Polychlorinated biphenyl quinone-induced genotoxicity, oxidative DNA damage and γ-H2AX formation in HepG2 cells

Abstract

Our previous study has demonstrated that PCB quinone is cytotoxic in HepG2 cells (Toxicology in Vitro 26 (2012) 841–848). However, it is not clear whether PCB quinone is also carcinogenic (or mutagenic). In the current study, we investigated the genotoxicity of PCB quinone (2,3,5-trichloro-6-phenyl-[1,4]benzoquinone, PCB29-pQ) in HepG2 cells using single cell gel electrophoresis (SCGE) assay and micronucleus (MN) assay. We found PCB29-pQ exposure significantly increased olive tail moment (OTM) and micronuclei (MN) frequencies in HepG2 cells. These data suggested that PCB29-pQ caused DNA strand breaks and chromosome breaks. We further investigated whether the genotoxicity of PCB29-pQ is associated with the generation of reactive oxygen species (ROS).

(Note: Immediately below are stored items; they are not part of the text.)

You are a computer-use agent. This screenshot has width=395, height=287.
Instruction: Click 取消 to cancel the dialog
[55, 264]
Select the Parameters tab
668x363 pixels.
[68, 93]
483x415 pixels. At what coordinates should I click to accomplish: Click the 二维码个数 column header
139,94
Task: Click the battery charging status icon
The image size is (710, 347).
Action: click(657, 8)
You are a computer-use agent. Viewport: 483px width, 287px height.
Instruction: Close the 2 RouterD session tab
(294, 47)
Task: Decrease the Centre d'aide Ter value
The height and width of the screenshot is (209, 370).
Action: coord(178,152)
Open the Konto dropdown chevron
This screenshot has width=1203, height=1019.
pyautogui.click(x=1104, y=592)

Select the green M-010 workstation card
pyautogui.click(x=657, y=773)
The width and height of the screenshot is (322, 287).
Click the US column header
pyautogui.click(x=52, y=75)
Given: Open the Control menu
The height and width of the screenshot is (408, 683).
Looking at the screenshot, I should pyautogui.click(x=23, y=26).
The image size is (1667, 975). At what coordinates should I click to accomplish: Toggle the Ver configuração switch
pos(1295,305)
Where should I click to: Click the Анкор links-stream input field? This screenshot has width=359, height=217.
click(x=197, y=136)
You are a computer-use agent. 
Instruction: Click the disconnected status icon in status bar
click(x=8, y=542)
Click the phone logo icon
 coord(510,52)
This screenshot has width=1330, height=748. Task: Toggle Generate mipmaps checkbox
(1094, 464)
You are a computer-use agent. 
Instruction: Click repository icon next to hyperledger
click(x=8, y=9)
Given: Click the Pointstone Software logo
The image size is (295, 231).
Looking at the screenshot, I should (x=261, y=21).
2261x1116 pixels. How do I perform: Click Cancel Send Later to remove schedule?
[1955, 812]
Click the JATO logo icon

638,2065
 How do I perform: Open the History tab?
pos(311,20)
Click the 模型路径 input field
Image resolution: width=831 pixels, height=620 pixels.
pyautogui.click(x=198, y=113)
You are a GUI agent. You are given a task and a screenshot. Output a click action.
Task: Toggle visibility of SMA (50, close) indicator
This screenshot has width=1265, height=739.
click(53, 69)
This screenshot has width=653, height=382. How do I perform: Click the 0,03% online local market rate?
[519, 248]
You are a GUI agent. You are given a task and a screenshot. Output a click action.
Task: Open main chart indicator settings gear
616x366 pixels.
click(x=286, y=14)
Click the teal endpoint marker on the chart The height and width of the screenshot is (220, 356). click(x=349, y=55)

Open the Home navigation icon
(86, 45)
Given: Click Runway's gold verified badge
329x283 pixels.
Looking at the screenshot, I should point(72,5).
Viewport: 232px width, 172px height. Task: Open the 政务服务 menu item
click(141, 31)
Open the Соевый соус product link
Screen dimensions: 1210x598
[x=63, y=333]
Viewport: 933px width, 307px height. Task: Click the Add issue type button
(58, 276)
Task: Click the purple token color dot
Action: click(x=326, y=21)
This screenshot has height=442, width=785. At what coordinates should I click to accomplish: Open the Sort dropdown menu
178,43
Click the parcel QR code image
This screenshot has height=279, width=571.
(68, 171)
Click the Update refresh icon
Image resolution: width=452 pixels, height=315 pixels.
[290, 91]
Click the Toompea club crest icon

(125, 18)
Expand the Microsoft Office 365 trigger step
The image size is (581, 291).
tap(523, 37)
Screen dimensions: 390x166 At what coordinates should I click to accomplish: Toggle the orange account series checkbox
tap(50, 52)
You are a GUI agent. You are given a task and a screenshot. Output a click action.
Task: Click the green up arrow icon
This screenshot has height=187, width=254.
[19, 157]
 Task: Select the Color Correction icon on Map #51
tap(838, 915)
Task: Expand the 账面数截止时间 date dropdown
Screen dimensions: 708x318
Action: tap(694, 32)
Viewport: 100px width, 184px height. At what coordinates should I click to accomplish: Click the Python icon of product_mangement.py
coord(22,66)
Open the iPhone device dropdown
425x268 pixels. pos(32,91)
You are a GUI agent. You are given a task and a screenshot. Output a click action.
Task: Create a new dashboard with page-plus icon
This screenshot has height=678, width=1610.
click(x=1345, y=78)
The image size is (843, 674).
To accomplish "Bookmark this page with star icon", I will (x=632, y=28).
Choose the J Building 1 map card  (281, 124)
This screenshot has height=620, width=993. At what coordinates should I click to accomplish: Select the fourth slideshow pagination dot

Using enzyme-linked immunosorbent assay for 8-hydroxydeoxyguanosine (8-OHdG) detection, we demonstrated that the level of oxidative DNA damage was significantly evaluated with PCB29-pQ exposure concentration and time dependently. Moreover, γ-H2AX appeared after the treatment of PCB29-pQ in HepG2 cells, may indicate double strand breaks (DSBs). In addition, the pretreatment of ROS scavengers inhibited the genotoxicity of PCB29-pQ significantly. In conclusion, our data suggested that PCB29-pQ causes genotoxic effects in HepG2 cells, probably via ROS-induced oxidative DNA damage.